▶ _ASSIGNMENT_
Go over the records and copy every line with the string "card".

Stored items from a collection
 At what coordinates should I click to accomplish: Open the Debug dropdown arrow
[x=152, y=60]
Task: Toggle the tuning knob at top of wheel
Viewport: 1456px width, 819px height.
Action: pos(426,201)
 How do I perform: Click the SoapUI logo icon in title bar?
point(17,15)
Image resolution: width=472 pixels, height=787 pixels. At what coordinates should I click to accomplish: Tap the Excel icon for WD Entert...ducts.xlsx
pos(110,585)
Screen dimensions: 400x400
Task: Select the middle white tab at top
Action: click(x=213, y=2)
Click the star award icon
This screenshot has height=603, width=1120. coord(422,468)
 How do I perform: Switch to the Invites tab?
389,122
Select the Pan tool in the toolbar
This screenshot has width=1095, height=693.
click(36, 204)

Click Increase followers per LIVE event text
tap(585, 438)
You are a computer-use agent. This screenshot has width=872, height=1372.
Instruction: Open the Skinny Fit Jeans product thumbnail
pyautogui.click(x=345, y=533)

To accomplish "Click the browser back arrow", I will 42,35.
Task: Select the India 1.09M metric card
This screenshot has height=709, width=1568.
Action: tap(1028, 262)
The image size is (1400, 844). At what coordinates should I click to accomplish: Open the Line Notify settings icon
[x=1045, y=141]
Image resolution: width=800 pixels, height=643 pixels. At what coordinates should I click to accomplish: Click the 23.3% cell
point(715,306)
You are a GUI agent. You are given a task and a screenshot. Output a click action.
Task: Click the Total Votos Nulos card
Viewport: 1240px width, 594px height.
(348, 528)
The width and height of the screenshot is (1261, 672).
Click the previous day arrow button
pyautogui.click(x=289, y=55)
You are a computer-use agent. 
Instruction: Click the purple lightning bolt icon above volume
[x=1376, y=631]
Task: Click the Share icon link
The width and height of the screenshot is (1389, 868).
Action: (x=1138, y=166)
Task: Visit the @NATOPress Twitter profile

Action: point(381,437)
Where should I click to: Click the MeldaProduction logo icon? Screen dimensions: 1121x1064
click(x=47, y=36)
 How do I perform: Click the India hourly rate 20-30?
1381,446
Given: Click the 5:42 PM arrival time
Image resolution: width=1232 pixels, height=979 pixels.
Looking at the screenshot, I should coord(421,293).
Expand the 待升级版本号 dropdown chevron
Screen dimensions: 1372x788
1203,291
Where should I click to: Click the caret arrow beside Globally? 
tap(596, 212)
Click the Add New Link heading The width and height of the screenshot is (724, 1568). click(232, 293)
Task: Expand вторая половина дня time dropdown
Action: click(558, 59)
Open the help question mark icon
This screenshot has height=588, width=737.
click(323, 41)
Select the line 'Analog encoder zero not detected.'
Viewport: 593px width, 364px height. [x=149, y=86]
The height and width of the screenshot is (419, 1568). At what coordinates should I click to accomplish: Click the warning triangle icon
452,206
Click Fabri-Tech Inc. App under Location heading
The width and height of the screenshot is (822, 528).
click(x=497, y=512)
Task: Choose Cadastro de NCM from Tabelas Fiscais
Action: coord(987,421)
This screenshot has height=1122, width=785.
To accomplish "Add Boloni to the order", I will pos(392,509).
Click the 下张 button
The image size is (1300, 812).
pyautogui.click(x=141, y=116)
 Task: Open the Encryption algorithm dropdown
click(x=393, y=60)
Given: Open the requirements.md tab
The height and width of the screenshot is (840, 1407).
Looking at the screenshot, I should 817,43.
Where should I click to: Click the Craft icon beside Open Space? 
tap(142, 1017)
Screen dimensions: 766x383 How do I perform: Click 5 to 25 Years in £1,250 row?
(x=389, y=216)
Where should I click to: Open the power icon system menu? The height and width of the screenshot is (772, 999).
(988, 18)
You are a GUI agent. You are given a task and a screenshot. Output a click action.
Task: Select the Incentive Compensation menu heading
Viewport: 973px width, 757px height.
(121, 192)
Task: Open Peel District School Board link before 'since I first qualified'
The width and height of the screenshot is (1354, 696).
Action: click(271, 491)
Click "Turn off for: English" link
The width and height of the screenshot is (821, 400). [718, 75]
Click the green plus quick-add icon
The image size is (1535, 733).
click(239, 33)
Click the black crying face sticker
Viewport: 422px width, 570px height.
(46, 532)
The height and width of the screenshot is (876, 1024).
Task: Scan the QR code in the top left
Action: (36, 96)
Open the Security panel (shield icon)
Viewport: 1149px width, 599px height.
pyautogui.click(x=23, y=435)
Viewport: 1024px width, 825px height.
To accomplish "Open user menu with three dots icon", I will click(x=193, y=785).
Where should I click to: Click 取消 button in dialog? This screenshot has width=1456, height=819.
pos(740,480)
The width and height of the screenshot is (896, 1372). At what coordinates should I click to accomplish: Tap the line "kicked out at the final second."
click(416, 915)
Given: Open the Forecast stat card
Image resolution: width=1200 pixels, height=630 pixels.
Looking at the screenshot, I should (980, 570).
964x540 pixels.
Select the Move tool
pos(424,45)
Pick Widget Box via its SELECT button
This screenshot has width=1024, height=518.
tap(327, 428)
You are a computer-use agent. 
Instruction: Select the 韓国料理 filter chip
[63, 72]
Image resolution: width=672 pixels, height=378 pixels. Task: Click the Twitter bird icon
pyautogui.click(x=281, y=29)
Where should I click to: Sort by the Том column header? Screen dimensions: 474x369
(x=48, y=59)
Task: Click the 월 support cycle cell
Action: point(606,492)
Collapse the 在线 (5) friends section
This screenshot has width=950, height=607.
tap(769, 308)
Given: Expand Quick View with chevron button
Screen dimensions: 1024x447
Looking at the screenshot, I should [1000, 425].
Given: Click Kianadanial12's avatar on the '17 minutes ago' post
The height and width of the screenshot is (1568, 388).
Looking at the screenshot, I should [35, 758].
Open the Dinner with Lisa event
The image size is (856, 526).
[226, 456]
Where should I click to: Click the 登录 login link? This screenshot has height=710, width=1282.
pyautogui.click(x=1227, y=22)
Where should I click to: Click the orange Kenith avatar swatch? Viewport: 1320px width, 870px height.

▶ _EXERCISE ANSWER_
Task: Select the India 1.09M metric card
Task: Click the Total Votos Nulos card
Given: Open the Forecast stat card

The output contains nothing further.